The International Fund for Animal Welfare welcomed the move and urged the U.S. government to maintain its strong stance against Icelandic whaling. As the end of the country’s whaling season approaches, no endangered fin whales have been killed this year following earlier US diplomatic moves on the issue.
Patrick Ramage, Director of IFAW’s Global Whale Programme, said: “We are encouraged. Engaged U.S. leadership is fundamental to international whale conservation efforts. Today’s moves clearly signal President Obama isn’t prepared to ignore Icelandic efforts to resuscitate whaling and the whale meat trade. That’s good news for whales and the overwhelming majority of Americans across the political spectrum who want to see them protected.”
In July, U.S. Secretary of Commerce Gary Locke invoked the Pelly Amendment and certified Iceland for its continued slaughter of both fin and minke whales, stating that Iceland’s disregard for the global ban on commercial whaling was ‘unacceptable.’ He recommended a suite of six diplomatic measures including linking U.S. cooperation on Arctic projects to Iceland’s whaling policy and ensuring U.S. delegations and senior Administration officials raise U.S. concerns, evaluating the appropriateness of visits to Iceland and monitoring the activities. The President today approved all six measures.
"Hopefully these moves will encourage the Icelandic Government to finally recognize what their own tourism industry has already figured out. Whale watching is the most profitable ‘use’ of whales in the 21st century. Animals, people and coastal economies worldwide all do better when whales are seen and not hurt," added Ramage.

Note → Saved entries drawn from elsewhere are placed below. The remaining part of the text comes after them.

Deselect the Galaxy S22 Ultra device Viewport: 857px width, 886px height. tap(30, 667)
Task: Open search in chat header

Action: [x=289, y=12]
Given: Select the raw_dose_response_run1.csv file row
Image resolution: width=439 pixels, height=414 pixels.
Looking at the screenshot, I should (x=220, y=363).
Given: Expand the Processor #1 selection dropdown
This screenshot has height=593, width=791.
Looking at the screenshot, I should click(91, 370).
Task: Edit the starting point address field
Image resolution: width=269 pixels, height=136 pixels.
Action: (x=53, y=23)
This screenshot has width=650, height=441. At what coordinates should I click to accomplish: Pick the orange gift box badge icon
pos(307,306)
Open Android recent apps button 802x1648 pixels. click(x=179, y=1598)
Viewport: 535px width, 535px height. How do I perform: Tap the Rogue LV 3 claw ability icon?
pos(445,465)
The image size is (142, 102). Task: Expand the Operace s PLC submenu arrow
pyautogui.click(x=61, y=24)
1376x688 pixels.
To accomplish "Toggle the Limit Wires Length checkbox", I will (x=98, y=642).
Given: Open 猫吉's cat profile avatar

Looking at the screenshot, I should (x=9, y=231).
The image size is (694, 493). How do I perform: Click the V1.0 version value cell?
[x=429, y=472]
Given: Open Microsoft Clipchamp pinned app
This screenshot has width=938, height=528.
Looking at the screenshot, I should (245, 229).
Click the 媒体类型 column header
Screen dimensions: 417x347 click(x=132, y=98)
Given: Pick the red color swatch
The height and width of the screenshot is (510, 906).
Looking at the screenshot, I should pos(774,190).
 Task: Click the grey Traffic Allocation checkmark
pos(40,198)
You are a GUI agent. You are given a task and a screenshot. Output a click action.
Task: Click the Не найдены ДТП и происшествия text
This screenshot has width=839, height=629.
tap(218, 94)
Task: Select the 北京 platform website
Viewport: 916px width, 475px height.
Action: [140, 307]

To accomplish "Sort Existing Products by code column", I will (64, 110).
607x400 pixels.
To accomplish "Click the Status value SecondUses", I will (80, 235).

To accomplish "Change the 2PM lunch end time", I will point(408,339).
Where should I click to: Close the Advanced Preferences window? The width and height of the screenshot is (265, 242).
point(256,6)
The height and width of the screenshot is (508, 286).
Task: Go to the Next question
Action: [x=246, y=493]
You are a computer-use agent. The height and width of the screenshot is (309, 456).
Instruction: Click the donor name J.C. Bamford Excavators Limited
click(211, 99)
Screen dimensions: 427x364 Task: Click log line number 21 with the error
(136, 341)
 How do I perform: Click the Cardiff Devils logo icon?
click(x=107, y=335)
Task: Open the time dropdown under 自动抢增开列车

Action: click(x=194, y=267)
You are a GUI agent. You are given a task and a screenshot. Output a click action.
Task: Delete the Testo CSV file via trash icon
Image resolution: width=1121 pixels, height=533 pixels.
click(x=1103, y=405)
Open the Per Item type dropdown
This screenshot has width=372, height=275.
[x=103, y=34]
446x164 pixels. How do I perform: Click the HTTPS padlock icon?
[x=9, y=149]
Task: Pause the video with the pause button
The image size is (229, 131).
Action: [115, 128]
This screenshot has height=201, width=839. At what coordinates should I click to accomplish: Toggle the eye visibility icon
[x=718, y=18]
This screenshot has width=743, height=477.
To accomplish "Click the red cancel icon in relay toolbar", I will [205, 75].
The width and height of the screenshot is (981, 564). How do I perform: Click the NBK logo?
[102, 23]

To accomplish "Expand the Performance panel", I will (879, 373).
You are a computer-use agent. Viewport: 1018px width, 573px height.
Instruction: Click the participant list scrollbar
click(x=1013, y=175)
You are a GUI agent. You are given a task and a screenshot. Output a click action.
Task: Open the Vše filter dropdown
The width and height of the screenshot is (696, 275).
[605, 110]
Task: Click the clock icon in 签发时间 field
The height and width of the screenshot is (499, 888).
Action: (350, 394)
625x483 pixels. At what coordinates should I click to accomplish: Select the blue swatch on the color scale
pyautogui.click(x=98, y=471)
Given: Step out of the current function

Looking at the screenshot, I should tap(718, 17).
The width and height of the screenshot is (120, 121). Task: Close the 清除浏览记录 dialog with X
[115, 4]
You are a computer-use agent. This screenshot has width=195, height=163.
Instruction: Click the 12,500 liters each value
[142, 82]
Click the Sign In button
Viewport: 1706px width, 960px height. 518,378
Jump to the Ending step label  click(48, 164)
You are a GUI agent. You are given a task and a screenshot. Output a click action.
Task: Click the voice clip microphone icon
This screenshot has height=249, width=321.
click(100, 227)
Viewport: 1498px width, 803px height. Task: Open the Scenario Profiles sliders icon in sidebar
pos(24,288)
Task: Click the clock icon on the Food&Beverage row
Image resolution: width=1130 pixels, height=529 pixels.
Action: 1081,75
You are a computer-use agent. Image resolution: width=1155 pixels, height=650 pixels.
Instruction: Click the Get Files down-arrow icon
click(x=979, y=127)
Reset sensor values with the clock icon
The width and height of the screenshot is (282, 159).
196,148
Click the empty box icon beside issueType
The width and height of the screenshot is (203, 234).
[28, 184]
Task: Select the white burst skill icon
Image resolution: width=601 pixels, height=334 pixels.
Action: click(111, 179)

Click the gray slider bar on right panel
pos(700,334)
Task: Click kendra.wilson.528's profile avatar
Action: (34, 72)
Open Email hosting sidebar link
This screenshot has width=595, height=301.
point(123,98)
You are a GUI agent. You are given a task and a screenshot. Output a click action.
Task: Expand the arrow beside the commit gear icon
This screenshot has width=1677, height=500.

Kristjan Loftsson, the lone Icelandic whaler responsible for killing 280 endangered fin whales in the past five years, announced in May this year that he was laying off 30 staff and postponing the start of fin whaling until July at the earliest, citing difficulties in trading the meat with Japan following the tsunami tragedy.
Minke whaling has taken place in Iceland this season, but on a reduced level compared to previous years. This year Iceland has slaughtered 51 minke whales from a self-allocated catch limit of 216. Last year, more than 200 whales were slaughtered, including 148 fin whales.
IFAW opposes whaling because it is inherently cruel; there is no humane way to kill a whale. This summer IFAW launched its ‘Meet Us Don’t Eat Us’ campaign in Iceland, encouraging tourists visiting the country to support responsible whale watching but to avoid sampling whale meat.